Checkpointing is an essential part of maintaining and persisting filesystem metadata in HDFS. It’s crucial for efficient NameNode recovery and restart, and is an important indicator of overall cluster health.

This post eplains the purpose of checkpoint in HDFS, the technical details of how checkpoint works in Hadoop HDFS cluster configurations, some operational concerns as well.

Filesystem Metadata in HDFS

In HDFS, the NameNode’s primary responsibility is storing the HDFS namespace. The directory tree, file permissions, and the mapping of files to block IDs. It’s important that this metadata (and all changes to it) are safely persisted to stable storage for fault tolerance.
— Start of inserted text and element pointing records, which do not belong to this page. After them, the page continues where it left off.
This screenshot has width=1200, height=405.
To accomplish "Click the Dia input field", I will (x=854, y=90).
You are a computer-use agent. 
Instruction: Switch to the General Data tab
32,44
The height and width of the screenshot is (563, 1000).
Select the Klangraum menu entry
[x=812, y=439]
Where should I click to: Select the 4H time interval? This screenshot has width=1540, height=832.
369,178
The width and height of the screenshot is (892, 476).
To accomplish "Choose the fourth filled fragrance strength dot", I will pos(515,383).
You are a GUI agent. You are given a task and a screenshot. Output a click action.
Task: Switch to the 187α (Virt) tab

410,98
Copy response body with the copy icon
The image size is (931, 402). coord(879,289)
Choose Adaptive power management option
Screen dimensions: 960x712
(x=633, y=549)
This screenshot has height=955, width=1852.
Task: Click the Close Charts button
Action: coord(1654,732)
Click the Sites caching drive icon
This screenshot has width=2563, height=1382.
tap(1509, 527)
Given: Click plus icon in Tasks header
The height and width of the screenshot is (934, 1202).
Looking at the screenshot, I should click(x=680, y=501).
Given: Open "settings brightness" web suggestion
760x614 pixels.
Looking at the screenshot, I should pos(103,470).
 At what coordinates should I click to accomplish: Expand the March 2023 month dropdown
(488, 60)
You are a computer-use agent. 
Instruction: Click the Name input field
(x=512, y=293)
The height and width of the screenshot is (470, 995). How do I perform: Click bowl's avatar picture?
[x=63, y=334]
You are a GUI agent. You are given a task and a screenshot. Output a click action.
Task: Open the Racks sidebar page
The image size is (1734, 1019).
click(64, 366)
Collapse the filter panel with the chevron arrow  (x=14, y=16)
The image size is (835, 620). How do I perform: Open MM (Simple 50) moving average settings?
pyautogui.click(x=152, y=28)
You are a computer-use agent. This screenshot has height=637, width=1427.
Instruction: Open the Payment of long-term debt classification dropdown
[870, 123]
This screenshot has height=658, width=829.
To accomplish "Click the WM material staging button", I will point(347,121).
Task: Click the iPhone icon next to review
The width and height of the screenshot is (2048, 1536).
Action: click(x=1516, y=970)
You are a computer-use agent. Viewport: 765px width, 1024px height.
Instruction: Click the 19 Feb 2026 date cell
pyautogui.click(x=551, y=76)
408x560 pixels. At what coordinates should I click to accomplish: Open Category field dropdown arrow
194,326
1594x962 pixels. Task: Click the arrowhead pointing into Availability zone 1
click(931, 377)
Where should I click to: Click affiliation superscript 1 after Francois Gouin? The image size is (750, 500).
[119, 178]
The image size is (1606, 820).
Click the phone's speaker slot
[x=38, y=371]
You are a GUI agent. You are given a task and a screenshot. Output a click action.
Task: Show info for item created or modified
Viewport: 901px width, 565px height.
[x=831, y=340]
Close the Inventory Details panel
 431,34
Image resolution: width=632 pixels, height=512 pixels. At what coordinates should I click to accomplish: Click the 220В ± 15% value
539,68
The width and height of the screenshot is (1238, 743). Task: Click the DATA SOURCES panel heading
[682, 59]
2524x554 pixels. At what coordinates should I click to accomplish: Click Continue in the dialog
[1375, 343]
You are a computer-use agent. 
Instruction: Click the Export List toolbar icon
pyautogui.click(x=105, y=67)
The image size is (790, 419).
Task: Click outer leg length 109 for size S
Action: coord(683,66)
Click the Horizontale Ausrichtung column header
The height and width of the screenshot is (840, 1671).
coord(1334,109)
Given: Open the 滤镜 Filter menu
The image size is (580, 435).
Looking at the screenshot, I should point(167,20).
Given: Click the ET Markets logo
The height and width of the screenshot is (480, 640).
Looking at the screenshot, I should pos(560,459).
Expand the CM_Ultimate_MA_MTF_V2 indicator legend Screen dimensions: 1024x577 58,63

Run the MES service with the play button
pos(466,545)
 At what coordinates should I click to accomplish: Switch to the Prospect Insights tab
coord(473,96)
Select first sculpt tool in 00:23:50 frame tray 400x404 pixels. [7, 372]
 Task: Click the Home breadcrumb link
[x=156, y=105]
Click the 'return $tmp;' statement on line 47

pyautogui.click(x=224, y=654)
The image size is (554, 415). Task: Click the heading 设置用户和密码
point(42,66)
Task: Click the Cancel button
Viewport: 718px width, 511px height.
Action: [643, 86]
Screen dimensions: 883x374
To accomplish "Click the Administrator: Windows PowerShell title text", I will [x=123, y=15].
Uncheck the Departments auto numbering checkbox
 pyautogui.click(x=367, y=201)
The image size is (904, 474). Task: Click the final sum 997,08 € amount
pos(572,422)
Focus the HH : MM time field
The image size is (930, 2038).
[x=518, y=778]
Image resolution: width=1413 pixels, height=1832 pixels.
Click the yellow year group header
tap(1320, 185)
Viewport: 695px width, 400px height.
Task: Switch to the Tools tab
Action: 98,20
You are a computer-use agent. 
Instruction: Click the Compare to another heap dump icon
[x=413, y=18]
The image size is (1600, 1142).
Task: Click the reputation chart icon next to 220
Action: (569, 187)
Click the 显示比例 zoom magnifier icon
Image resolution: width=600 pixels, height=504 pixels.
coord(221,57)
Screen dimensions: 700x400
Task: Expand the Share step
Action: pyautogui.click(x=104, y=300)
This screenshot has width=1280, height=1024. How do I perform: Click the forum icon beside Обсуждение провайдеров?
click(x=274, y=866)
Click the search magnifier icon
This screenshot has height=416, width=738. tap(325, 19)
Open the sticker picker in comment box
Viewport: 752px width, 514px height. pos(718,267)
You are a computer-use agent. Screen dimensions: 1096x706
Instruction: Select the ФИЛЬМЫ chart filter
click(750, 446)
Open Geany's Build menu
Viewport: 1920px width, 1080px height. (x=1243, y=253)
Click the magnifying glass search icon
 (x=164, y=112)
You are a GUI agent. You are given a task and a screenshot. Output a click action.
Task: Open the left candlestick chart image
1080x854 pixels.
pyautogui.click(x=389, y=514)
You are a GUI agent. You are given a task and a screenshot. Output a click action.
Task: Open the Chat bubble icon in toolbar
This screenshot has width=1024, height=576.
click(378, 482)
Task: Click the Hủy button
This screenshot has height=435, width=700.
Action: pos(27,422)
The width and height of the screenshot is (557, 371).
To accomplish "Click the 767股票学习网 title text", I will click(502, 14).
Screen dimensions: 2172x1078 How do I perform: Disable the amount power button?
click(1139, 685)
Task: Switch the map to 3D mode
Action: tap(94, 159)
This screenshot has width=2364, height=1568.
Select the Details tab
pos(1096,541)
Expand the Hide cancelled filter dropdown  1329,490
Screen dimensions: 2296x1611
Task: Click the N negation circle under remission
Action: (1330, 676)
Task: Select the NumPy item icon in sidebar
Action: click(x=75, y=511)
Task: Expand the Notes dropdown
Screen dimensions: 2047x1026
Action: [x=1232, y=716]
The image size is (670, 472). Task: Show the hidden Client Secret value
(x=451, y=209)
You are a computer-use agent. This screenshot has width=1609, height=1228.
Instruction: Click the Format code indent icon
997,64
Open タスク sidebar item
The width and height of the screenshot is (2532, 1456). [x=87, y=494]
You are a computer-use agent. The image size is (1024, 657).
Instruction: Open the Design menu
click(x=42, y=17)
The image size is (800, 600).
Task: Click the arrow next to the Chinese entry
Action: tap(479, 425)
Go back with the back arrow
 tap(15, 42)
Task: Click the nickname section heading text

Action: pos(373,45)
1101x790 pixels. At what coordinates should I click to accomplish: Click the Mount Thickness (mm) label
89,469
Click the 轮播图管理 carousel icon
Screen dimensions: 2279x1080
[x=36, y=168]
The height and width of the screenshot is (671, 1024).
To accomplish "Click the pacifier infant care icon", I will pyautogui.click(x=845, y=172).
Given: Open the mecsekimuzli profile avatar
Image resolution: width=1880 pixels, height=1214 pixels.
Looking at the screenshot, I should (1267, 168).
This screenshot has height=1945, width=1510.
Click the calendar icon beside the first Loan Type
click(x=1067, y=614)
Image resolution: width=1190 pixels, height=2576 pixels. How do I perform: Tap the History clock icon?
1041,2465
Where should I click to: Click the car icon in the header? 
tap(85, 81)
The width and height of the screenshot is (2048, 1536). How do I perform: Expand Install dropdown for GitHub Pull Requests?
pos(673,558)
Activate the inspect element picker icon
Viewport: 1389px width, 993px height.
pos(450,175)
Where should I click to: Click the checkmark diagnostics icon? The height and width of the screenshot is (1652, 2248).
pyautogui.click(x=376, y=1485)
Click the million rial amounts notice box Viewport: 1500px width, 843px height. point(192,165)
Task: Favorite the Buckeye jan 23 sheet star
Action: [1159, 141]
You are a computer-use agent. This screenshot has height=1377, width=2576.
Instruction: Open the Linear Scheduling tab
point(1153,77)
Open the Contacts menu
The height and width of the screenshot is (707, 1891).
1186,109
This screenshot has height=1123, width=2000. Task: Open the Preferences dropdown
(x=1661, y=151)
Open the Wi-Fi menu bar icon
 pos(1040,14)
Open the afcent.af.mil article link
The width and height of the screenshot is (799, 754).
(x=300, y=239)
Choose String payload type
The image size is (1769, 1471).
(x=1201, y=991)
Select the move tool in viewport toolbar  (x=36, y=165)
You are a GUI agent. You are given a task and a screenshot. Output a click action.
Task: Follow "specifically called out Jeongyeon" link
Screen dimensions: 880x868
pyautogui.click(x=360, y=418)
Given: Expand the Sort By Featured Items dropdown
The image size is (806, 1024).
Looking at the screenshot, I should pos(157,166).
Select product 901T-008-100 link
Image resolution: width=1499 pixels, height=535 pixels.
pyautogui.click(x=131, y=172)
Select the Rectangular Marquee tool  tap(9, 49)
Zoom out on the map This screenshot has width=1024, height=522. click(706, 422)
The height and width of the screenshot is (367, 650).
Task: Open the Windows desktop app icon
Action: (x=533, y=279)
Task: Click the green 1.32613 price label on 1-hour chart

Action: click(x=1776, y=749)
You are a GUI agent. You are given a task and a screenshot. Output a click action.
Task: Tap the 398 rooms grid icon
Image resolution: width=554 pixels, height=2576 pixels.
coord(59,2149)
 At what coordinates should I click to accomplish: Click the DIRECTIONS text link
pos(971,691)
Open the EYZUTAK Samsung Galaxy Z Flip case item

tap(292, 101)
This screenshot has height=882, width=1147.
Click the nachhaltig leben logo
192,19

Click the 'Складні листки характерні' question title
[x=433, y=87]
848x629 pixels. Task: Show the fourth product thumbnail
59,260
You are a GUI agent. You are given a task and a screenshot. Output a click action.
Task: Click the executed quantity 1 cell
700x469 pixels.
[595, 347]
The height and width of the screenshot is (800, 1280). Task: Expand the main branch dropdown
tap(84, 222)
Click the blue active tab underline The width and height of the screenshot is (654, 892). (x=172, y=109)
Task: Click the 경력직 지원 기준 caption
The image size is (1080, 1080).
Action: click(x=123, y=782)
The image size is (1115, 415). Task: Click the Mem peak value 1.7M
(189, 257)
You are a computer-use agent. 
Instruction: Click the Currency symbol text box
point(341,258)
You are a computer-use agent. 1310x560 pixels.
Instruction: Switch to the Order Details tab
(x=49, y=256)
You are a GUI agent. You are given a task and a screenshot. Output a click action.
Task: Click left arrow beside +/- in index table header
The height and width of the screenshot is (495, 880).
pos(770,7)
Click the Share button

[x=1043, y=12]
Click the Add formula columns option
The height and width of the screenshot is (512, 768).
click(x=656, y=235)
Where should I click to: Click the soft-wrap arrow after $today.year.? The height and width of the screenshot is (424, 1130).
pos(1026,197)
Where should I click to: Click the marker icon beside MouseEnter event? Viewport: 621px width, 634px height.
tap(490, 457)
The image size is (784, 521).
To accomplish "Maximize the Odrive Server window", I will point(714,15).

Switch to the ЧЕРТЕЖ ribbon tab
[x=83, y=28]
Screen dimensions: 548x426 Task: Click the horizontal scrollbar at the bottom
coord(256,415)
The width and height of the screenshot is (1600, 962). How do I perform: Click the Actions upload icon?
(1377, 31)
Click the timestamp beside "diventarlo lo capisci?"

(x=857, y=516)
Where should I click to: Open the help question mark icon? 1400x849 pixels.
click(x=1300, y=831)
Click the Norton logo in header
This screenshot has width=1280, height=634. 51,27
This filesystem metadata is stored in two different constructs: the fsimage and the edit log.

The fsimage is a file that represents a point-in-time snapshot of the filesystem’s metadata. However, while the fsimage file format is very efficient to read, it’s unsuitable for making small incremental updates like renaming a single file. Thus, rather than writing a new fsimage every time the namespace is modified, the NameNode instead records the modifying operation in the edit log for durability. This way, if the NameNode crashes, it can restore its state by first loading the fsimage then replaying all the operations (also called edits or transactions) in the edit log to catch up to the most recent state of the namesystem.

The edit log comprises a series of files, called edit log segments, that together represent all the namesystem modifications made since the creation of the fsimage.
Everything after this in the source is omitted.